Terminada esta frase, el viejo balbuceó dos o tres más, casi dormido, pero seguramente ya abordo del "San Juan" y mirando azorado la Bahía de San Francisco, donde las luces de los trenes subían y bajaban las colinas como luciérnagas lentas.
Don Germán quedó azorado, porque no había visto nunca la luz eléctrica...
Ambos, Pascal y Julián, salieron juntos sin hacer ruido y Julián volvió a sentir la única pertenencia que le era posible, la que se da en una ciudad donde los que no tienen a esa hora una familia, pueden escuchar cualquier historia, hacerle un lugar en la propia y esperar que amanezca.
Al releer  en la computadora la emoción con que el viejo hablaba de su pueblo, Pascal sintió, por primera vez, pena por Julián, que debería sentir envidia por no tener un origen, por no poder estar ahí algún día de regreso,  y  no haber tenido otra cosa que llegadas solitarias a las estaciones de tren o a los aeropuertos.

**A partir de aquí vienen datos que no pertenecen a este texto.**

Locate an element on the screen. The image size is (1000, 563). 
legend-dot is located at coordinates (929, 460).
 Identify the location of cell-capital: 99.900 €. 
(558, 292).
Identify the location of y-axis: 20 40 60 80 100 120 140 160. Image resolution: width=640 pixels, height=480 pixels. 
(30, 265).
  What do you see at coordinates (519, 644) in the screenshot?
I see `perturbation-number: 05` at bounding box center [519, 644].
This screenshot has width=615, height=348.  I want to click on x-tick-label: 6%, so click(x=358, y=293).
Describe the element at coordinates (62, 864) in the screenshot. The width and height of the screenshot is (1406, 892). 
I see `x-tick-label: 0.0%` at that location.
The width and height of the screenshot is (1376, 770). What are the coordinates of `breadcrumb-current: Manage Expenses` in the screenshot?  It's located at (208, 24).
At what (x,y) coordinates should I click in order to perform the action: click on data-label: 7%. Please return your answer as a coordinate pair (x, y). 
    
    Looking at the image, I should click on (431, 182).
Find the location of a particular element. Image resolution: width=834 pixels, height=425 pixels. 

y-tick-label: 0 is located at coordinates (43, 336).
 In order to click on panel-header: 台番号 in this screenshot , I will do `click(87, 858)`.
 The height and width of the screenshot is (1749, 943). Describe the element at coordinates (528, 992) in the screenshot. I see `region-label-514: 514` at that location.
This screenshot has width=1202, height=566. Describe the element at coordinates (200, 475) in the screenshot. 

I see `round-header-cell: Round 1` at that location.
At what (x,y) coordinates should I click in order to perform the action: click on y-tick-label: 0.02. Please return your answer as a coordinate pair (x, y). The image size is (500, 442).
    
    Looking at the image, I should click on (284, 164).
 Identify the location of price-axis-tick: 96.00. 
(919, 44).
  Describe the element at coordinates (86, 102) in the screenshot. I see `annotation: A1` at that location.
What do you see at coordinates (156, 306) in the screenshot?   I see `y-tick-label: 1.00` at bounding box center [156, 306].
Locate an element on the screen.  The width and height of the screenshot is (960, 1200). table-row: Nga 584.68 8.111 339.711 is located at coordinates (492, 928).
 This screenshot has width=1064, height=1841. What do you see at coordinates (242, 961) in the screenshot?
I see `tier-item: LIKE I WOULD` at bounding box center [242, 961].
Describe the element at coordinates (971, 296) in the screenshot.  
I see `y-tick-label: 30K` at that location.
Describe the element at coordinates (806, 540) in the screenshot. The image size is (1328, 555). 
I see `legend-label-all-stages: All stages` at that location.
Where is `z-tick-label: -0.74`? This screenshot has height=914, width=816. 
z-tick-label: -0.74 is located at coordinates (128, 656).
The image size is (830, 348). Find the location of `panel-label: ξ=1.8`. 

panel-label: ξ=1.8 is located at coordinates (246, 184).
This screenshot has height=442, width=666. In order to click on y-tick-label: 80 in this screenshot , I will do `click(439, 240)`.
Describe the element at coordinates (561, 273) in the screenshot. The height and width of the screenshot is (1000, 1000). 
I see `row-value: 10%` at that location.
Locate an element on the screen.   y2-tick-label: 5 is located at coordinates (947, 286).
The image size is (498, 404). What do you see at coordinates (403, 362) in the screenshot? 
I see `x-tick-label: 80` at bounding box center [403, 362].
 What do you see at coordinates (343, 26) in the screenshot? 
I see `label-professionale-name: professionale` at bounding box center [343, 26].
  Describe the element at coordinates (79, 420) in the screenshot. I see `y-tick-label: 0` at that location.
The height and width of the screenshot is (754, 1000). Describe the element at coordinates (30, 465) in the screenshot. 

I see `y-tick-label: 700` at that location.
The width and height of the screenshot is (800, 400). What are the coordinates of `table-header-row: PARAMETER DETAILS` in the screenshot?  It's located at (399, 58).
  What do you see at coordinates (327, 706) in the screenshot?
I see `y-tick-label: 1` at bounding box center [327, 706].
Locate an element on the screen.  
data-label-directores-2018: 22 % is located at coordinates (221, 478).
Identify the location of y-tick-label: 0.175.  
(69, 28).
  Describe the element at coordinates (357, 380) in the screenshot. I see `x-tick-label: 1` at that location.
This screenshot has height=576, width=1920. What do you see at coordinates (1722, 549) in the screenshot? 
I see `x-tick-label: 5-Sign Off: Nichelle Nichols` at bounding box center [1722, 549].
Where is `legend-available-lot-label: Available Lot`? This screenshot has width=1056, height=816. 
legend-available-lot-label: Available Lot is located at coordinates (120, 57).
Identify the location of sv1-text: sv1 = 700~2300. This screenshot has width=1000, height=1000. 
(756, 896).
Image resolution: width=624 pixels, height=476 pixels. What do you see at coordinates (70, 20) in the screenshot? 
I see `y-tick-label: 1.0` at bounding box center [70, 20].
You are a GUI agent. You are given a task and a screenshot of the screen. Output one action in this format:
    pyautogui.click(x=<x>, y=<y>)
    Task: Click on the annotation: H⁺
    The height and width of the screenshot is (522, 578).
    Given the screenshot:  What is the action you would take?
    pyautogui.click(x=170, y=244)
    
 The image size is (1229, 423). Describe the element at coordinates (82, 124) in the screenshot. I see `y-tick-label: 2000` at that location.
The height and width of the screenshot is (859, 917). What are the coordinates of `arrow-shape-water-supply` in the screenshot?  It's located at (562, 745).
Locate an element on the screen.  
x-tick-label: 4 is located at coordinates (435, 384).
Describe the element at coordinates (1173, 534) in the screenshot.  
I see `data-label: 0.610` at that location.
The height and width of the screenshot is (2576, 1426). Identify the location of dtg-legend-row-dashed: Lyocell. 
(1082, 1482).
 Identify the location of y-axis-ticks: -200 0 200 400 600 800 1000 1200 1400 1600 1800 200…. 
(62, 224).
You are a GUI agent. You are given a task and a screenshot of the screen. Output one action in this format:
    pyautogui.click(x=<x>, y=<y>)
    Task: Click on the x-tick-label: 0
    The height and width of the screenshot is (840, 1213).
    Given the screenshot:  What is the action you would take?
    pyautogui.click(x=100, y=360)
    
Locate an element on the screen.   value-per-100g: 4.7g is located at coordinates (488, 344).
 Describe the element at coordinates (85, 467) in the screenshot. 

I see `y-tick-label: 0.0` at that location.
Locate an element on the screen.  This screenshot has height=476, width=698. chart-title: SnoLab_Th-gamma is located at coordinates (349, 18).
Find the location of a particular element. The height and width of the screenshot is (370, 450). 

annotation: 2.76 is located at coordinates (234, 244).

Julián tendría que haberse dado cuenta en ese momento,  que no podía decir nada más allá de "haberse ido a comer el mundo a puñaladas", simplemente porque estaba aburrido, o porque la necesidad de una nueva emoción era en él como una enfermedad.
Nunca construyó, no supo cómo hacerlo, el aburrimiento parcial que le significaban todas aquellas personas que dejaban de ser “algo nuevo” se iría acumulando cuando ni siquiera  fuera ya posible conocer a nadie más y simplemente estaría sólo.